#### The problem
With both ends included, transcribe exactly the records below from their first line to the line that contains "You are a computer-use agent. The height".

#### Exercise materials
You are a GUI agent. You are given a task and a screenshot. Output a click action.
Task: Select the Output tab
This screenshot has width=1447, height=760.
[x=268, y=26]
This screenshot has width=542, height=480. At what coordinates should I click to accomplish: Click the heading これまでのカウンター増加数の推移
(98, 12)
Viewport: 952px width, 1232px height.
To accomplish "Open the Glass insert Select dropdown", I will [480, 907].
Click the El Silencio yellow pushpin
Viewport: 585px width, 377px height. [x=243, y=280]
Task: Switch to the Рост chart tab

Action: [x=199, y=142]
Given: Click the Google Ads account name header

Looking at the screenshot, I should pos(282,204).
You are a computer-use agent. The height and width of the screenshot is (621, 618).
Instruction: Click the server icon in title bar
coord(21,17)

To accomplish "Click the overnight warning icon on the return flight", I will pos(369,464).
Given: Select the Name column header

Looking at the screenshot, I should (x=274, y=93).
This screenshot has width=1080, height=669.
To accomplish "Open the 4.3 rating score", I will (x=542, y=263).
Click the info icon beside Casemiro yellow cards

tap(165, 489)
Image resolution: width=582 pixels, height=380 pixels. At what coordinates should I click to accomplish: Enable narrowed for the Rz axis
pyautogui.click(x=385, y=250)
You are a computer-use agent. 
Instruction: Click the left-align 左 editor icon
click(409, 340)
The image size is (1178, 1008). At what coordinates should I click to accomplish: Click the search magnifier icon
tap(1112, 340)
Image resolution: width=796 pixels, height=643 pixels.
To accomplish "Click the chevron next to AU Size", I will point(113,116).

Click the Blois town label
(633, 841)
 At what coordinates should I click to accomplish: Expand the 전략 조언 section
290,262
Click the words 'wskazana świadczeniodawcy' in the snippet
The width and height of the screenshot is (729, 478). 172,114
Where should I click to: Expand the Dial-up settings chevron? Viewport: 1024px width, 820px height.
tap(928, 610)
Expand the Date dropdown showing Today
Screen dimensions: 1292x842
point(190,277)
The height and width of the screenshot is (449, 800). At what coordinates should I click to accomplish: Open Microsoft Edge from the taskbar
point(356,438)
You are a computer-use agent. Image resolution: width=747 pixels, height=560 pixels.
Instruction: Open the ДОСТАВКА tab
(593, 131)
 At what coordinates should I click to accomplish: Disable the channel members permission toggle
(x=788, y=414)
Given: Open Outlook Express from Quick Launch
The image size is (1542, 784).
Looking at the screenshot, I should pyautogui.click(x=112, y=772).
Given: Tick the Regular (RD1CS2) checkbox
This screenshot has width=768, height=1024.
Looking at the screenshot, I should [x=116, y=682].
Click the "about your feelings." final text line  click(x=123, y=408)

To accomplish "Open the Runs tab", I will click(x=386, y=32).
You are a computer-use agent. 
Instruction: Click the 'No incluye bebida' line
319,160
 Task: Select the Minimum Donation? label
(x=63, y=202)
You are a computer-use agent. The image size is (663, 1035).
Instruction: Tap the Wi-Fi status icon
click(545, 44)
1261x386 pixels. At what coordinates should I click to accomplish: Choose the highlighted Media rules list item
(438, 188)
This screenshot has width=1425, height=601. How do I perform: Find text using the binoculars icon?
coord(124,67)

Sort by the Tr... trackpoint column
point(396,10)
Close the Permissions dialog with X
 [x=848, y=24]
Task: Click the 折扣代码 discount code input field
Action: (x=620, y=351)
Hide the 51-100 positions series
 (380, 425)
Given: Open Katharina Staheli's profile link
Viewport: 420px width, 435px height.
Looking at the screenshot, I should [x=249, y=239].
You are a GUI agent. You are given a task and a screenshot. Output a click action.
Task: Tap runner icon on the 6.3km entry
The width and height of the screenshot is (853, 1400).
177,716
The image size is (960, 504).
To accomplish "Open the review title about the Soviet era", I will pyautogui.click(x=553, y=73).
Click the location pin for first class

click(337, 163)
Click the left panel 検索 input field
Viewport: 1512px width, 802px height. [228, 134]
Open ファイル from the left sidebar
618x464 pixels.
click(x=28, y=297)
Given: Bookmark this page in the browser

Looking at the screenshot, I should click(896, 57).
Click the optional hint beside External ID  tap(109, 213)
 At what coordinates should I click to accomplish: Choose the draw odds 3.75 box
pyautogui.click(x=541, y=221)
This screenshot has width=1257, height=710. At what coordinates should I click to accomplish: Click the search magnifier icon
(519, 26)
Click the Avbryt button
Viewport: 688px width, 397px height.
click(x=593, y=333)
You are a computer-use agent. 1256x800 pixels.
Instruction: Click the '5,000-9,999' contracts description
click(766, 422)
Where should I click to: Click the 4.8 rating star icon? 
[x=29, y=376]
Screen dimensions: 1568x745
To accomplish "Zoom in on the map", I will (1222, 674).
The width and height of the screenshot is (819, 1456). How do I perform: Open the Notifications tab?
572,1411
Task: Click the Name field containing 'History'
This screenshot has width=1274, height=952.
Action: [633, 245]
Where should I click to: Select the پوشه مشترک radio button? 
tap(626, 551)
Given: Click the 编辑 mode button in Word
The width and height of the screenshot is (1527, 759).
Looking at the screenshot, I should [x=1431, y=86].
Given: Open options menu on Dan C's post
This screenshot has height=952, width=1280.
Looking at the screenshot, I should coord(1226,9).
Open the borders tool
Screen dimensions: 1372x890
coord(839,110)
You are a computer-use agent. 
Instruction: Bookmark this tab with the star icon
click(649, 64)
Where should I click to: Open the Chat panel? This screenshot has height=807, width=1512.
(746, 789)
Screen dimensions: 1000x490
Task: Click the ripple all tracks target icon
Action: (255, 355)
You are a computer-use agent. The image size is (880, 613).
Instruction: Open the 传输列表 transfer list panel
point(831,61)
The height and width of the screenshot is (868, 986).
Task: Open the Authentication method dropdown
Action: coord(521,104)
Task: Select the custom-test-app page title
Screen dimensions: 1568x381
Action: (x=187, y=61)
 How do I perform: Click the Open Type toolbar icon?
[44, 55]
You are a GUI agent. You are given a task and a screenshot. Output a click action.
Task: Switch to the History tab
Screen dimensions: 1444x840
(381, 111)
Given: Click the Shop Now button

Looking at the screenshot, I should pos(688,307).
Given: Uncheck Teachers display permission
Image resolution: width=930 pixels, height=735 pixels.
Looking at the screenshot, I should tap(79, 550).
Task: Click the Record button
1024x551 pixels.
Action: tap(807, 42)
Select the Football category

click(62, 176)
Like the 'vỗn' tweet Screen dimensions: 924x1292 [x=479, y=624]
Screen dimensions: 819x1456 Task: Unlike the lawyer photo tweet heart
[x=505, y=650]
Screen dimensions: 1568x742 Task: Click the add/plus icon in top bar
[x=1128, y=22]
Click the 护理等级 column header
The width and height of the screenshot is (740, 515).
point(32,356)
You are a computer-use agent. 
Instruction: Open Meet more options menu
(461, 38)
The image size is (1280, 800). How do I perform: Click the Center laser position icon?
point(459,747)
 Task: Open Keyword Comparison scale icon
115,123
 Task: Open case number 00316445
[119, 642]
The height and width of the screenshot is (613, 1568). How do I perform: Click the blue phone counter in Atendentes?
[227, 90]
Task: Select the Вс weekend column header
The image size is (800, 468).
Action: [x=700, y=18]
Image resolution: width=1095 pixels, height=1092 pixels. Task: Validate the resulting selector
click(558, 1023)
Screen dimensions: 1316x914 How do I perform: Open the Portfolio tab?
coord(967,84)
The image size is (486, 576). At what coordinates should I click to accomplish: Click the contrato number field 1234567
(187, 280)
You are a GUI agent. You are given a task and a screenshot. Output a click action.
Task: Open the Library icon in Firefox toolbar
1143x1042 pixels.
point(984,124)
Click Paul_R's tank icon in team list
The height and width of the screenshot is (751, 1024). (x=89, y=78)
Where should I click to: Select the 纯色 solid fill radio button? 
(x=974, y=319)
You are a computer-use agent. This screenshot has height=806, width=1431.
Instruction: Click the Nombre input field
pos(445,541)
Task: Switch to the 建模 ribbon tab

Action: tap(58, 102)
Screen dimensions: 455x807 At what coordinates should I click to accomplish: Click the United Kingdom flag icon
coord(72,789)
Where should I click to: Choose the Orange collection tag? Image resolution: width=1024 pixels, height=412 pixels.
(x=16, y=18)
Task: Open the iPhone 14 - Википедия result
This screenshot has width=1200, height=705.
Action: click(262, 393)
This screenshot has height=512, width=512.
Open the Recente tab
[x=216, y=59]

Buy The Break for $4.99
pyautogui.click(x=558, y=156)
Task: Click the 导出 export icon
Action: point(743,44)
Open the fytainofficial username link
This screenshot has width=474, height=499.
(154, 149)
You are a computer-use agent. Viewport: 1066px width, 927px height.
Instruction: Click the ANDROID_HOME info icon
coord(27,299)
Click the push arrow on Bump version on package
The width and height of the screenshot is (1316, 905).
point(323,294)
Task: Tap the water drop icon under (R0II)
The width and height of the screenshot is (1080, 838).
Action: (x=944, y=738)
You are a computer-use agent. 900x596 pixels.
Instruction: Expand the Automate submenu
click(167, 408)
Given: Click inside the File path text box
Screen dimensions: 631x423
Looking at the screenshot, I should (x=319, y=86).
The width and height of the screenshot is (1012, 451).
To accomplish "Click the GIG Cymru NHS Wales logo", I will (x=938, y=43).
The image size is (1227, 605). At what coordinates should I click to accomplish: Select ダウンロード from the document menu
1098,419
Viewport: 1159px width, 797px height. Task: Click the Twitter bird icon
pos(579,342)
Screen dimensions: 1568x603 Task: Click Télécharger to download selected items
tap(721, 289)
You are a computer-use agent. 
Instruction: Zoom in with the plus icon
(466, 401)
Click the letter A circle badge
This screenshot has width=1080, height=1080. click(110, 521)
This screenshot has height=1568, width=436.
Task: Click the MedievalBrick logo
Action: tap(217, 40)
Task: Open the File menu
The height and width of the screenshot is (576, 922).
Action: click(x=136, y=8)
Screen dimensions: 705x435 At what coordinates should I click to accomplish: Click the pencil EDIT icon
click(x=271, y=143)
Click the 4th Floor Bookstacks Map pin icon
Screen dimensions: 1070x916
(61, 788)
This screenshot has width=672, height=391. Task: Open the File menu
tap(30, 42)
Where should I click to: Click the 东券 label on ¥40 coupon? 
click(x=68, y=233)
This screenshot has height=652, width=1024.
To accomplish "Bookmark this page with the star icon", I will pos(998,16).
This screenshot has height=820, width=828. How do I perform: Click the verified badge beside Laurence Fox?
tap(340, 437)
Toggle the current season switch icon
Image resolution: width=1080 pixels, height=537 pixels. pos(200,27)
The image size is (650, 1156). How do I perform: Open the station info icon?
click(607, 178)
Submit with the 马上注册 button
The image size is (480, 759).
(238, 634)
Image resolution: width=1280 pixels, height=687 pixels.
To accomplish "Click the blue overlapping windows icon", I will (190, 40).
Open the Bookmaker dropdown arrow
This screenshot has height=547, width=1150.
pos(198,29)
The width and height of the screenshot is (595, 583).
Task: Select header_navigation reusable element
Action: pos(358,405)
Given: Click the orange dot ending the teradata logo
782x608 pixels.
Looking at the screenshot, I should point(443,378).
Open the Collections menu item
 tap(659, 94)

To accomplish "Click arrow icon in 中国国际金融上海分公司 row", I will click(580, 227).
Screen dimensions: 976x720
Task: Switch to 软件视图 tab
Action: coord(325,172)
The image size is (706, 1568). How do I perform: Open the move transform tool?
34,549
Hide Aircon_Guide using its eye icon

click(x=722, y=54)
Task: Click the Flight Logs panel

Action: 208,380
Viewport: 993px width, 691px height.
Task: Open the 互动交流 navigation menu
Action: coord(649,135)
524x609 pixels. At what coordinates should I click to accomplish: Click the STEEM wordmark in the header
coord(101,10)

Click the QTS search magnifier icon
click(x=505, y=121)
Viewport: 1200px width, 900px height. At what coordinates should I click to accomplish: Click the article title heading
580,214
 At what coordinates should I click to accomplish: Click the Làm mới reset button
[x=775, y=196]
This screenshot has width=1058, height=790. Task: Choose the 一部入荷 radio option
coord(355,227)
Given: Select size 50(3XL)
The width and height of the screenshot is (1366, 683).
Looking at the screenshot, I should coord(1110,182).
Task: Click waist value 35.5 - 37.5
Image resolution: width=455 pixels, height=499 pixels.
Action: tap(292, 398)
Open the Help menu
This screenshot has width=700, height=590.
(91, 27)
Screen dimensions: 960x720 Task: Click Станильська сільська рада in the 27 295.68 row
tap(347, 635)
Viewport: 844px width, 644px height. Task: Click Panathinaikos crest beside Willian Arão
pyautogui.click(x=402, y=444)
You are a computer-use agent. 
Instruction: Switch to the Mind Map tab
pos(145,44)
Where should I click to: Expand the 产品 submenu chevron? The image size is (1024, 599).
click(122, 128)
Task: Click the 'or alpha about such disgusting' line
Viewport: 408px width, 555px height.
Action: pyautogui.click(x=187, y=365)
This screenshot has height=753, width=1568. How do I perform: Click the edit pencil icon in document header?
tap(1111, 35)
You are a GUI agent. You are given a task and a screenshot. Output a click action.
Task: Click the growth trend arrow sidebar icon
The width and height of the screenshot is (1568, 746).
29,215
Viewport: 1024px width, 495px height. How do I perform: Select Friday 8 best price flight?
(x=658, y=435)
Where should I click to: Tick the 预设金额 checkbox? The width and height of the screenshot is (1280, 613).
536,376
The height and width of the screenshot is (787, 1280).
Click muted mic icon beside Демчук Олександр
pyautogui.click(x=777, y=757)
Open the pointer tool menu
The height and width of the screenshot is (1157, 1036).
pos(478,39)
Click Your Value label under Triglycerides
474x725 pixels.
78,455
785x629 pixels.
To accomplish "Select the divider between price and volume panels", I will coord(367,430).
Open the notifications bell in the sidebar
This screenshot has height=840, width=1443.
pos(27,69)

#### Response to this task
You are a GUI agent. You are given a task and a screenshot. Output a click action.
Task: Select the Output tab
This screenshot has width=1447, height=760.
[x=268, y=26]
This screenshot has width=542, height=480. At what coordinates should I click to accomplish: Click the heading これまでのカウンター増加数の推移
(98, 12)
Viewport: 952px width, 1232px height.
To accomplish "Open the Glass insert Select dropdown", I will [480, 907].
Click the El Silencio yellow pushpin
Viewport: 585px width, 377px height. [x=243, y=280]
Task: Switch to the Рост chart tab

Action: [x=199, y=142]
Given: Click the Google Ads account name header

Looking at the screenshot, I should pos(282,204).
You are a computer-use agent. The height and width of the screenshot is (621, 618).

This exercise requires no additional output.